JUXTAPAPILLARY CHOROIDAL METASTASIS OF BREAST CARCINOMA: A CASE REPORT

Introduction: Choroidal metastases are the most common intraocular malignant tumors and usually occur in the setting of advanced systemic malignancy. Breast carcinoma represents the leading primary tumor in women, whereas juxtapapillary involvement remains rare and poses particular diagnostic and therapeutic challenges due to its proximity to the optic nerve head. Case presentation: We report the case of a 52-year-old woman with a history of breast carcinoma who presented with decreased visual acuity in the left eye. Fundus examination revealed a yellowish, amelanotic juxtapapillary choroidal lesion extending toward the posterior pole.

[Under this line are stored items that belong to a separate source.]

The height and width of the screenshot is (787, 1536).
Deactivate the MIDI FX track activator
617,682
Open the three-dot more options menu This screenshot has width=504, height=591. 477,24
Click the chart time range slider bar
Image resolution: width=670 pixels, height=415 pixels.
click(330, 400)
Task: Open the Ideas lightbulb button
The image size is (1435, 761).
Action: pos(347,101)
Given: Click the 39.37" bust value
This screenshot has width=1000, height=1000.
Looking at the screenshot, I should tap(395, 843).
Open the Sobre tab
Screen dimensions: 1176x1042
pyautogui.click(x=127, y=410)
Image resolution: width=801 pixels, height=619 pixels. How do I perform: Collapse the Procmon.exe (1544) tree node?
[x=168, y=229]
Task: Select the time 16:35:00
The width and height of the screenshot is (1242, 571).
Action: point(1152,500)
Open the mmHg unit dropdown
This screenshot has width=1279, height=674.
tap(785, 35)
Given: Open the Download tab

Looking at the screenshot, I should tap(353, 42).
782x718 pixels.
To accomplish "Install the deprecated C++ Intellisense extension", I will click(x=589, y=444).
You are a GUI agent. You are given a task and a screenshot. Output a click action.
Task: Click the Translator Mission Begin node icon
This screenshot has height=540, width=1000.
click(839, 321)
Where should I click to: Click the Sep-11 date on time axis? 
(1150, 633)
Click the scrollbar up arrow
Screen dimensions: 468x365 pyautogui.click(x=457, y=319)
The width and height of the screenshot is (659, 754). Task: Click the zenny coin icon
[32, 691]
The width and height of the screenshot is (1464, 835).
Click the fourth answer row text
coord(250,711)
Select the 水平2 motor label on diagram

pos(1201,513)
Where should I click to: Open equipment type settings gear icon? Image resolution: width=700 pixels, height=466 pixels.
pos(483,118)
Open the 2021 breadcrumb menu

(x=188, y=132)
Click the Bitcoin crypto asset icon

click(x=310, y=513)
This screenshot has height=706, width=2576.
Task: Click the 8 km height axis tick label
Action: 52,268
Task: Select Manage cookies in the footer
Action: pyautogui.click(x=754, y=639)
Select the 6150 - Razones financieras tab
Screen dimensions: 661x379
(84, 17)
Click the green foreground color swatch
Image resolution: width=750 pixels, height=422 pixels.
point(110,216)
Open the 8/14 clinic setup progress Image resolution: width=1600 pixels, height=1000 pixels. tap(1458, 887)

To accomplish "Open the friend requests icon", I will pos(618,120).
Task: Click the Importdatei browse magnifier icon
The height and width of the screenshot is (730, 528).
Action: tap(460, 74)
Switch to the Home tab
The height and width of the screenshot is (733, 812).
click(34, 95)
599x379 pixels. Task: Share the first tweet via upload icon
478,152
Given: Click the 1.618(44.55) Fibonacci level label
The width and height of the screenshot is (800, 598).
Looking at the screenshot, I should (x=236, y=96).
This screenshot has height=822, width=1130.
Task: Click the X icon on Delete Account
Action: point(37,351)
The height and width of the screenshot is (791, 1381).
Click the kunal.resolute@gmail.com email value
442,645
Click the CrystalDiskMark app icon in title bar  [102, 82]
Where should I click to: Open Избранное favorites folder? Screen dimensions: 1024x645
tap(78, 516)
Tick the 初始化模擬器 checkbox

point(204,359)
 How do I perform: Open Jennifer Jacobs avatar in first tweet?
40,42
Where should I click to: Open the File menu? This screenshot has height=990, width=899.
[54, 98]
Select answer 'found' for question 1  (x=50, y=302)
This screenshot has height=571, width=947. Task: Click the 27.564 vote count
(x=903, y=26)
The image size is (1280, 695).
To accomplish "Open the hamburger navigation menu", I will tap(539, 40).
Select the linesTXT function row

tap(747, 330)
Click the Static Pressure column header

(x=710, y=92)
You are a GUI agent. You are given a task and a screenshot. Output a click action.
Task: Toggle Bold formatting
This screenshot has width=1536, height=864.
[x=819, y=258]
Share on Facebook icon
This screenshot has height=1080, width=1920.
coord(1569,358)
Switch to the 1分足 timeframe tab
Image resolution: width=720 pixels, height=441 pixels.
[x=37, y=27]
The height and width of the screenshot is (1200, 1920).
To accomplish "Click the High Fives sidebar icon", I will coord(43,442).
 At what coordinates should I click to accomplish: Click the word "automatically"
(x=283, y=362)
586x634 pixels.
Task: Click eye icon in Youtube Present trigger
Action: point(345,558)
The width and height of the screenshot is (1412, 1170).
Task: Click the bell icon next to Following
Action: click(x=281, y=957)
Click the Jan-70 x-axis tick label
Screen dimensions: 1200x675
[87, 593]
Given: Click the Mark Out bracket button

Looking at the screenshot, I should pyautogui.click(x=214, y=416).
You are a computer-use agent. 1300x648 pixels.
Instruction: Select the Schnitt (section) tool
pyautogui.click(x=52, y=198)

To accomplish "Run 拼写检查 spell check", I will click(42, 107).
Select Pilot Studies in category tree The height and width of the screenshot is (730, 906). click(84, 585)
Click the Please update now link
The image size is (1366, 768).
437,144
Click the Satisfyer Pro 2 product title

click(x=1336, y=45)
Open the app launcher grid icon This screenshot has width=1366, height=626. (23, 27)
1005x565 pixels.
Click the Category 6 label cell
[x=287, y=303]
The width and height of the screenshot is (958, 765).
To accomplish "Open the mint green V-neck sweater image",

Multimodal imaging, including fundus photography, fundus autofluorescence, fluorescein angiography, optical coherence tomography, and B-scan ultrasonography, supported the diagnosis of choroidal metastasis. Following multidisciplinary evaluation, external beam radiotherapy was initiated. Conclusion: Juxtapapillary choroidal metastasis secondary to breast carcinoma is an uncommon entity that may severely compromise visual function. Early diagnosis using multimodal imaging and coordinated multidisciplinary management are essential to optimize visual outcomes and preserve residual vision.